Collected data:
════════

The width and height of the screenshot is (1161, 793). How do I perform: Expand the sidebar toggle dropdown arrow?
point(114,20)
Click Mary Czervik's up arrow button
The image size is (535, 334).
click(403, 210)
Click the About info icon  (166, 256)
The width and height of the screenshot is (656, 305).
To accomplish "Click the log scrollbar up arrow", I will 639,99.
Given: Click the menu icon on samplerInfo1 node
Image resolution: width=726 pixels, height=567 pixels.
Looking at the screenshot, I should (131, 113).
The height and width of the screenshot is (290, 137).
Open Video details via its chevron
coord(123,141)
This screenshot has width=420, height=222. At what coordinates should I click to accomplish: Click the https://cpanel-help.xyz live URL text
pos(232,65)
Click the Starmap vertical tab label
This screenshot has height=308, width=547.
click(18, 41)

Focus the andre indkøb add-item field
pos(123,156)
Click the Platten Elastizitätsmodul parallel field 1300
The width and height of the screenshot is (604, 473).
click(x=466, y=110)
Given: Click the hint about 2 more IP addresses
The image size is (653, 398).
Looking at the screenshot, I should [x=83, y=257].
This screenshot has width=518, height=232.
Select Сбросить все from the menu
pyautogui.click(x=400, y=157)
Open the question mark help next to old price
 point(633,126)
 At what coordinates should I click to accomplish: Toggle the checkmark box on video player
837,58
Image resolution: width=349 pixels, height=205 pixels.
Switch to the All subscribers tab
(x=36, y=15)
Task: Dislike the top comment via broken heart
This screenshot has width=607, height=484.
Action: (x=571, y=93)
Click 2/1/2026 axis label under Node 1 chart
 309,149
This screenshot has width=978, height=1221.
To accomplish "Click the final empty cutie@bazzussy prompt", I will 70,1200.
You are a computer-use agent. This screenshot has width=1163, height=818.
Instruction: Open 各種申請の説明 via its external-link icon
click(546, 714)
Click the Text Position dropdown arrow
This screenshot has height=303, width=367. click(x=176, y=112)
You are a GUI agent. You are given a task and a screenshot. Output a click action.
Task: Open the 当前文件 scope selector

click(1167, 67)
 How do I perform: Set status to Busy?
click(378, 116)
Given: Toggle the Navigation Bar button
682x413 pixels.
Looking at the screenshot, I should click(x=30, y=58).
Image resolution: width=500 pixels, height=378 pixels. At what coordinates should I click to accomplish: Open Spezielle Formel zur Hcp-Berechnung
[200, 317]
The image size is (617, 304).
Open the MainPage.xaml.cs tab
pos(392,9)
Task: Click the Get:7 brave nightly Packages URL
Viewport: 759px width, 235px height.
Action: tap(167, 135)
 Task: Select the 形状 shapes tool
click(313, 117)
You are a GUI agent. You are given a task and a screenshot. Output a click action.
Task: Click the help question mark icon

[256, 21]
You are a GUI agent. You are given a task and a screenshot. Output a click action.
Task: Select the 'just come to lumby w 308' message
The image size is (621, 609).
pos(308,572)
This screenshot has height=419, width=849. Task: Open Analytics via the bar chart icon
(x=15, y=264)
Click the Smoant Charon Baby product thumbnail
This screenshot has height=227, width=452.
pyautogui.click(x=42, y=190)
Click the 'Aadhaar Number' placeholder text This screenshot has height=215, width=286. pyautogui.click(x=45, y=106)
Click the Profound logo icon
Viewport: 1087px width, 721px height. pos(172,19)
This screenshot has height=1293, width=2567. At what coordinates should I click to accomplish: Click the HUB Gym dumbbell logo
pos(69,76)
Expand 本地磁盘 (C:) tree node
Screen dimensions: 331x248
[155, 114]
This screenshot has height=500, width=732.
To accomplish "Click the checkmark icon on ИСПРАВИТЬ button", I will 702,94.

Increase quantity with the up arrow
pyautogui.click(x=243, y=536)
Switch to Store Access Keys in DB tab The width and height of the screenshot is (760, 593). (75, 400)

════════

Could you retype exactly the lines above, starting at the line that contains "Open Video details via its chevron" and ending at the line that contains "You are a computer-use", and nothing more?

Open Video details via its chevron
coord(123,141)
This screenshot has width=420, height=222. At what coordinates should I click to accomplish: Click the https://cpanel-help.xyz live URL text
pos(232,65)
Click the Starmap vertical tab label
This screenshot has height=308, width=547.
click(18, 41)

Focus the andre indkøb add-item field
pos(123,156)
Click the Platten Elastizitätsmodul parallel field 1300
The width and height of the screenshot is (604, 473).
click(x=466, y=110)
Given: Click the hint about 2 more IP addresses
The image size is (653, 398).
Looking at the screenshot, I should [x=83, y=257].
This screenshot has width=518, height=232.
Select Сбросить все from the menu
pyautogui.click(x=400, y=157)
Open the question mark help next to old price
 point(633,126)
 At what coordinates should I click to accomplish: Toggle the checkmark box on video player
837,58
Image resolution: width=349 pixels, height=205 pixels.
Switch to the All subscribers tab
(x=36, y=15)
Task: Dislike the top comment via broken heart
This screenshot has width=607, height=484.
Action: (x=571, y=93)
Click 2/1/2026 axis label under Node 1 chart
 309,149
This screenshot has width=978, height=1221.
To accomplish "Click the final empty cutie@bazzussy prompt", I will 70,1200.
You are a computer-use agent. This screenshot has width=1163, height=818.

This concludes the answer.